Lavoro

Fondi di solidarietà: adeguato l’assegno straordinario

Fondi di solidarietà: adeguato l’assegno straordinario
L’INPS ha aggiornato la procedura di verifica del diritto a pensione e di certificazione per l’assegno straordinario di sostegno al reddito dei Fondi di solidarietà di settore e per le prestazioni di esodo per i lavoratori prossimi a pensione

L’INPS, con messaggio n. 2535 del 13 aprile 2015, ha comunicato l’adeguamento della procedura relativa alla verifica del diritto a pensione e di certificazione ai sensi delle diverse salvaguardie, nonché delle prestazioni di esodo dei lavoratori prossimi a pensione relativamente al triennio 2016-2018 alle indicazioni della circolare n. 63 del 20 marzo 2015 sul decreto direttoriale del Ministero dell’economia e delle finanze di concerto con il Ministero del lavoro e delle politiche sociali del 16 dicembre 2014, recante disposizioni in materia di adeguamento dei requisiti di accesso al pensionamento agli incrementi dell’aspettativa di vita.
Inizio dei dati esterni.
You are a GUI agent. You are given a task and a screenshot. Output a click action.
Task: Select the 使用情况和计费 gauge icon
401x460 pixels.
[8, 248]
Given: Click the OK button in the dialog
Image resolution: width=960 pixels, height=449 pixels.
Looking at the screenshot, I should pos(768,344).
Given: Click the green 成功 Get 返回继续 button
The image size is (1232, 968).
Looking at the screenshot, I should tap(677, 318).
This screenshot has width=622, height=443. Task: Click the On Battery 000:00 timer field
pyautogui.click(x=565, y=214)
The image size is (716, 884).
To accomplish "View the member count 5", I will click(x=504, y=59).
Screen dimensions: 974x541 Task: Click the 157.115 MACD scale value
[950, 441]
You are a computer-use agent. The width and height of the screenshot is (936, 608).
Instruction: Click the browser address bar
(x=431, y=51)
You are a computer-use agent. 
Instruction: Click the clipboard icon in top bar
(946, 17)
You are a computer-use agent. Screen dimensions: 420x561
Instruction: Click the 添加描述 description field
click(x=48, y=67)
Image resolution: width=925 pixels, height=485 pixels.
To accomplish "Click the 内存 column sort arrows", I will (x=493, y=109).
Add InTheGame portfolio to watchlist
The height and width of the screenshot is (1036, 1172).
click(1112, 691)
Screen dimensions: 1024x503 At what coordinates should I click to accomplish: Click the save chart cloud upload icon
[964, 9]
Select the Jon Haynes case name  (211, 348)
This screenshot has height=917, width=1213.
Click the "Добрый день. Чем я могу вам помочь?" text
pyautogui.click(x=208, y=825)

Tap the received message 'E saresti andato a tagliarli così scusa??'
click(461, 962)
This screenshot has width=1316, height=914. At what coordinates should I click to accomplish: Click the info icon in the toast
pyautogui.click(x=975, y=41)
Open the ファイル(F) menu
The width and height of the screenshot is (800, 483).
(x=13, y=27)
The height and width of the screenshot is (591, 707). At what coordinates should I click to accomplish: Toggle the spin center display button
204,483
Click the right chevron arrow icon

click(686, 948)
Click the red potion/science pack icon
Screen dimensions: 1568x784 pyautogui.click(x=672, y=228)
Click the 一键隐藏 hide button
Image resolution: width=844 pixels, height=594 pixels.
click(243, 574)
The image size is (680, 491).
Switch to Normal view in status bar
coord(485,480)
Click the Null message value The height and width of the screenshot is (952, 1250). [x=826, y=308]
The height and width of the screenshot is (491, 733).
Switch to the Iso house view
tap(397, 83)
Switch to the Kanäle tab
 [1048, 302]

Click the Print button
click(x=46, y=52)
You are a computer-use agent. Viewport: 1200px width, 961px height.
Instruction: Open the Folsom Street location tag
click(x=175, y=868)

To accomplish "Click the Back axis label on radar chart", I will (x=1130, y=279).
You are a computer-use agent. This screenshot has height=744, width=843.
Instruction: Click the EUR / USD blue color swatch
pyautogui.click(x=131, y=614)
Il decreto ha stabilito che, a decorrere dal 1° gennaio 2016, i requisiti di accesso ai trattamenti pensionistici sono ulteriormente incrementati di 4 mesi. Pertanto è confermata la misura dell’adeguamento per aspettativa di vita fissato in via previsionale nel 2011: quattro mesi dal 2016 al 2018.

L’INPS ha aggiornato anche la verifica del diritto a pensione finalizzata all’accesso all’assegno straordinario dei Fondi di solidarietà per il sostegno del reddito. L’età pensionabile e l’anzianità contributiva minima richiesta per il conseguimento del diritto alla pensione anticipata subiranno, inoltre, un ulteriore incremento nel biennio 2019-2020 e nei bienni successivi. L’INPS fa presente che, nell’effettuare qualunque attività di certificazione del diritto preventiva, o di consulenza, dovranno essere utilizzate le previsioni sopra indicate che prevedono:

  • età pensionabile di 67 anni (rispetto ai 66 anni e 11 mesi previsti nella relazione tecnica alla legge Fornero);
  • anzianità contributiva per il conseguimento della pensione anticipata di 43 anni e 3 mesi per gli uomini e di 42 e 3 mesi per le donne (rispetto ai precedenti, rispettivamente, 43 anni e 2 mesi e 42 e 2 mesi);
  • età pensionabile di 64 anni per la fattispecie di cui all’articolo 24, comma 11, della legge n. 214 del 2011 (pensione anticipata per i  lavoratori con riferimento ai quali il primo accredito contributivo decorre successivamente al 1° gennaio 1996).

La fissazione definitiva dell’età pensionabile, ovvero dell’anzianità contributiva necessaria per il conseguimento della pensione anticipata, rimane comunque demandata per legge ad un decreto direttoriale. Solo l’emanazione di tale atto modificherà definitivamente i requisiti pensionistici per il biennio 2019-2020, i quali potranno anche differire da quelli attualmente previsti.